- Selected excerpt -
══════════════════════════════
# Weasel boxes



## squirrelsniper (Apr 14, 2013)

so I recently made some weasel boxes with a friend to get him started trapping, and i modified the rat traps to have a bigger pan with some thin aluminum. I was wondering if the shiny parts of the trap or the shiny new aluminum pan might scare the weasels away? Any one have any advice on this


----------



## pokeyjeeper (Sep 5, 2013)

I use the plastic political sign material on mine I also have the ones with the big yellow pans on them now I've never caught a weasel as we have very few around me but mice don't seem to mind the modified pans


----------



## Larry (Dec 2, 2010)

Like I tell all trappers, you will never know until you try. Remember, weasels like mink are inquisitive and because of the constant movement, they need as many BTU;s as a hummingbird it seems.

When we went after weasels and ermine as teens we always learned they liked whole bait like whole mice. We would help the bait scent a little by poking a slot under the neck so some blood would come out. No catch in a week we would get a new mouse. If you can find a nestb of baby mice use two and don;t kill them. just rubber band them to a rock and place deep into the box.

Field mice and voles nest are fairly easy to locate if you large corner post or hollow longs. On the large corner post they will nest in the top hallow logs are a given.

Or you can make a log role or walk the plank five gallon bucket set. Use peanut butter on either. Make sure the bucket is smooth so live mice can't crawl up the side.

Larry


----------
══════════════════════════════
- Extracted data -
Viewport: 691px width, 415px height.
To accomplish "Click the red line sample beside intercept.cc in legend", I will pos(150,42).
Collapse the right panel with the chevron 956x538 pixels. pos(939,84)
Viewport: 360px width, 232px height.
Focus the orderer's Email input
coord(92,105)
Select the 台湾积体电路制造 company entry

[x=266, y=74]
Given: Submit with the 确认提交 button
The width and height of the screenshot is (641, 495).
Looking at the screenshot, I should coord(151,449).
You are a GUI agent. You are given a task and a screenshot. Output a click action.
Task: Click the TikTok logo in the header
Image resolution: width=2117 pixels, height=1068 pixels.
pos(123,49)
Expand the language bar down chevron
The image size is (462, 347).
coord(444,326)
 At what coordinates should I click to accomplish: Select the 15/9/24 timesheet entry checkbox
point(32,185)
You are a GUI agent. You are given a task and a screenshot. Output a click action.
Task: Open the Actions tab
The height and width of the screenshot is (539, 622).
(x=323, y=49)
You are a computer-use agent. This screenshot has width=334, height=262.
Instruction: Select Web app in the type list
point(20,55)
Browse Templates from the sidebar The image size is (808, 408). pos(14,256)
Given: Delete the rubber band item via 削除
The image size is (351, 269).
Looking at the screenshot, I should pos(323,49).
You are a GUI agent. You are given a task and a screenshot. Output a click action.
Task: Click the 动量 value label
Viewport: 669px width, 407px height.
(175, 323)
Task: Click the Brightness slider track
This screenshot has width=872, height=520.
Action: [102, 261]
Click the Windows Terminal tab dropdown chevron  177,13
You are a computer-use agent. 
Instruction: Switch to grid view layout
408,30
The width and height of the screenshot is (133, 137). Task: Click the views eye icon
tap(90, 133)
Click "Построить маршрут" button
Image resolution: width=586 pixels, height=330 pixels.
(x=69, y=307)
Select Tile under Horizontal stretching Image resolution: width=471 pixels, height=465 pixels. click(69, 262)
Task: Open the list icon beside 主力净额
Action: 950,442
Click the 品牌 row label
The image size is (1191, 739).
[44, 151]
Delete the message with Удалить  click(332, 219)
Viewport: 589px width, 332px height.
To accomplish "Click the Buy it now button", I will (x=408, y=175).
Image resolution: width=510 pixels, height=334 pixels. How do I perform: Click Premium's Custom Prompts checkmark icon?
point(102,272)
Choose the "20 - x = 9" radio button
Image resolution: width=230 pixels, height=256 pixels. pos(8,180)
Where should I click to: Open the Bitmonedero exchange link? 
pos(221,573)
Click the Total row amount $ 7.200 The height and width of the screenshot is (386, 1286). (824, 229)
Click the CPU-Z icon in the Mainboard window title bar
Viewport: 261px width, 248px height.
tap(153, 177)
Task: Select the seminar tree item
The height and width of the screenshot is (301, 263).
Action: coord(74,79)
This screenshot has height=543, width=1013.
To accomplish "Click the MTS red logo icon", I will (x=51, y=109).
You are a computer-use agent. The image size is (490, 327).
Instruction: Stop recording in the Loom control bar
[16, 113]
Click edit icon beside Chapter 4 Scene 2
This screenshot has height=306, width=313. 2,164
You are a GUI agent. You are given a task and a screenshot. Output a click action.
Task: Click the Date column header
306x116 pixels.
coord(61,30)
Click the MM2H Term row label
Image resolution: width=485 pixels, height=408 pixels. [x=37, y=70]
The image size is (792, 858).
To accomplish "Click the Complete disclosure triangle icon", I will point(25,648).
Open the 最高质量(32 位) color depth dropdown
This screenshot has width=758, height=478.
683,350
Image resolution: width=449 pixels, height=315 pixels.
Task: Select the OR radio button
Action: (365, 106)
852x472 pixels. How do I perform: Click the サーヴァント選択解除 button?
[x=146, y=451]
══════════════════════════════
- Given request -
In the weasel box thread, what material does pokeyjeeper use on the pans? Rely only on the weasel box thread.

- The response -
Plastic political sign material.